Initiative 695 could replace vehicle MVET taxes with another tax on your car. The ballot measure repeals a state law that exempts vehicles from personal property taxes. Its passage would authorize the existing personal property tax law and reinstate the tax on all vehicles. According to the state Office of Financial Management the average rate could be 1.5%. This would be in addition to the new $30 Vehicle Registration Fee. Each county would have to provide for a method of vehicle evaluation and the administration of the personal property tax. The tax revenue collected would go into local and state general funds.
Initiative 695 appears to have a number of potential legal defects. For example, it seems to cover two subjects. Under the state Constitution, state legislation can cover one subject only, but so far there is no pending lawsuit to keep the initiative off the ballot.
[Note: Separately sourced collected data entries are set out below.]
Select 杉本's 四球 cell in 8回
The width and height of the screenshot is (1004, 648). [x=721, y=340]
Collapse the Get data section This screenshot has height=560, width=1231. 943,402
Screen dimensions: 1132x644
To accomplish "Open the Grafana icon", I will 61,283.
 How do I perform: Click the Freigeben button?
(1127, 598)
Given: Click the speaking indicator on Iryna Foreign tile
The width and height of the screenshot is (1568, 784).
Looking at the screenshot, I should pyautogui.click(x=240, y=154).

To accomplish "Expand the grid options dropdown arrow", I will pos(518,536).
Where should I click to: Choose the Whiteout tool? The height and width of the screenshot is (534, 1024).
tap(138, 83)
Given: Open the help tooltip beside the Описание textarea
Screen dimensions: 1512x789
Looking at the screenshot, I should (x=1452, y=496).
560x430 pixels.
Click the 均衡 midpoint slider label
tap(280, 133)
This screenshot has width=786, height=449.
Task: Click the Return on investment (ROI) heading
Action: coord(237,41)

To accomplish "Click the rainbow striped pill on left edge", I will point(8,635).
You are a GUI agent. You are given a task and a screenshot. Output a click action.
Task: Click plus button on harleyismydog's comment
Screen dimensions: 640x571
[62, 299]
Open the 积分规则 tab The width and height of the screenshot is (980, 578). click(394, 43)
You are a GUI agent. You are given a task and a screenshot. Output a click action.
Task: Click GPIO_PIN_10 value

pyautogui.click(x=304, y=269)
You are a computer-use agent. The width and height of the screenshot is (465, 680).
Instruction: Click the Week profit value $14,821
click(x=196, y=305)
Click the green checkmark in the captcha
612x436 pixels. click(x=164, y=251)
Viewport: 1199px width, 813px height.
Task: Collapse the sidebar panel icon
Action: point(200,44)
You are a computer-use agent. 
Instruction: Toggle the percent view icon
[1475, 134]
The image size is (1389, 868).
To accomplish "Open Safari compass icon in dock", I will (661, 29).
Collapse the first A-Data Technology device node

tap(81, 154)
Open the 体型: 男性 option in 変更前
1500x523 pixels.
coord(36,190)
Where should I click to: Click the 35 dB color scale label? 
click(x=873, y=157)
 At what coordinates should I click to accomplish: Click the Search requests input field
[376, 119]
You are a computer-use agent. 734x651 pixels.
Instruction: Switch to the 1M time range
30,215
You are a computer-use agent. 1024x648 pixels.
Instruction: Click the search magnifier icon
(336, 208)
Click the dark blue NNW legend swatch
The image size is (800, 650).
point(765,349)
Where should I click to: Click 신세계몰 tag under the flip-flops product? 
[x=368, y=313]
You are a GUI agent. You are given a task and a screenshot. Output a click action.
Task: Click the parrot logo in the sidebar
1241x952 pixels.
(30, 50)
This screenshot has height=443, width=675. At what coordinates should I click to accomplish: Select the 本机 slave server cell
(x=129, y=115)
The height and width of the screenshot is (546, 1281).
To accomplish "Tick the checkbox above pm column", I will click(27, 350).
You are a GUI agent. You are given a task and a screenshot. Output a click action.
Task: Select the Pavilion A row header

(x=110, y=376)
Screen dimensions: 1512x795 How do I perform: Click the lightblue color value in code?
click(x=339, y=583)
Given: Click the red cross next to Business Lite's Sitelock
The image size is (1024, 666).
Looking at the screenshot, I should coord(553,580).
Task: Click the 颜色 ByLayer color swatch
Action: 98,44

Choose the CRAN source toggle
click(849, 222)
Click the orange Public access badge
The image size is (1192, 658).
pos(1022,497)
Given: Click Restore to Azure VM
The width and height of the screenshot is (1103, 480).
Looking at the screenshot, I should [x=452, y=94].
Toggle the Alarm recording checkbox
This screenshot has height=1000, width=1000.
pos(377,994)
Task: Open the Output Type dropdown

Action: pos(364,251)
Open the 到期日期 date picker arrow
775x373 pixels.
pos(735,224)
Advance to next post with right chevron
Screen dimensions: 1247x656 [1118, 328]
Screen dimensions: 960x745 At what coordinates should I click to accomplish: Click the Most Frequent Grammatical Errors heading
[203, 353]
Traditionally Washington¹s Supreme Court has not reviewed the legality of initiatives prior to their passage.
There is also a question as to whether there will still be statutory authority for the MVET taxes already approved at the local level for public transit services and the three-county Sound Transit if the state MVET is repealed.
The cost of holding elections is not insignificant. It is estimated that it costs about $4 million to hold a special statewide election and $800,000 for an election in King County and $100,000 in Tacoma.
It is difficult to understand all the impacts of this ballot measure. The state’s MVET has changed and evolved over 62 years into a system that is very complex. Comparisons made with other states’ uses of MVET taxes is not useful because each state’s tax structure is unique to that state’s history, economy and fiscal requirements. Most states’ tax structures include a state income tax while Washington’s does not.
Public officials have been cautioned about commenting on 695 lest what they say be interpreted as favoring or opposing the measure. State law prohibits the use of any public funds to support or oppose ballot
Effects of Initiative 695
- The annual vehicle registration (license) fee would be increased from $23.75 to $30.00.
- The existing personal property tax would be re-imposed on all vehicles and, according to the state Office of Financial Management,the average rate could be 1.5%. This would be in addition to the new
$30 registration fee. Each county would have to provide for a method of evaluating each vehicle and administering the personal property tax. The revenue would go into the state and local general funds.
- The current 2.2%MVET, the state travel-trailer and camper excise tax, the state clean air excise tax and King County¹s existing local option license fee of $15.00 would all be repealed.
- The owner of an expensive vehicle would pay exactly the same amount to renew its registration every year that the owner of a less costly car would pay.
- Public agencies would lose an estimated $7.1 billion in funds over the next six years. Of this amount
- The WSDOT would lose $4.2 billion.
- The following non-highway programs would lose a total of $2.9 billion:
- Local transit systems – $1.4 billion
- City and county health and public safety funds and equalization programs – $1.1 billion
- Sound Transit – $0.3 billion
- Washington State General Fund – $0.1 billion
- An election would have to be held every time a public need arose that required new or increased taxes or fees except for increases in higher education tuition and emergency measures approved by a two-thirds majority vote of each house of the state legislature.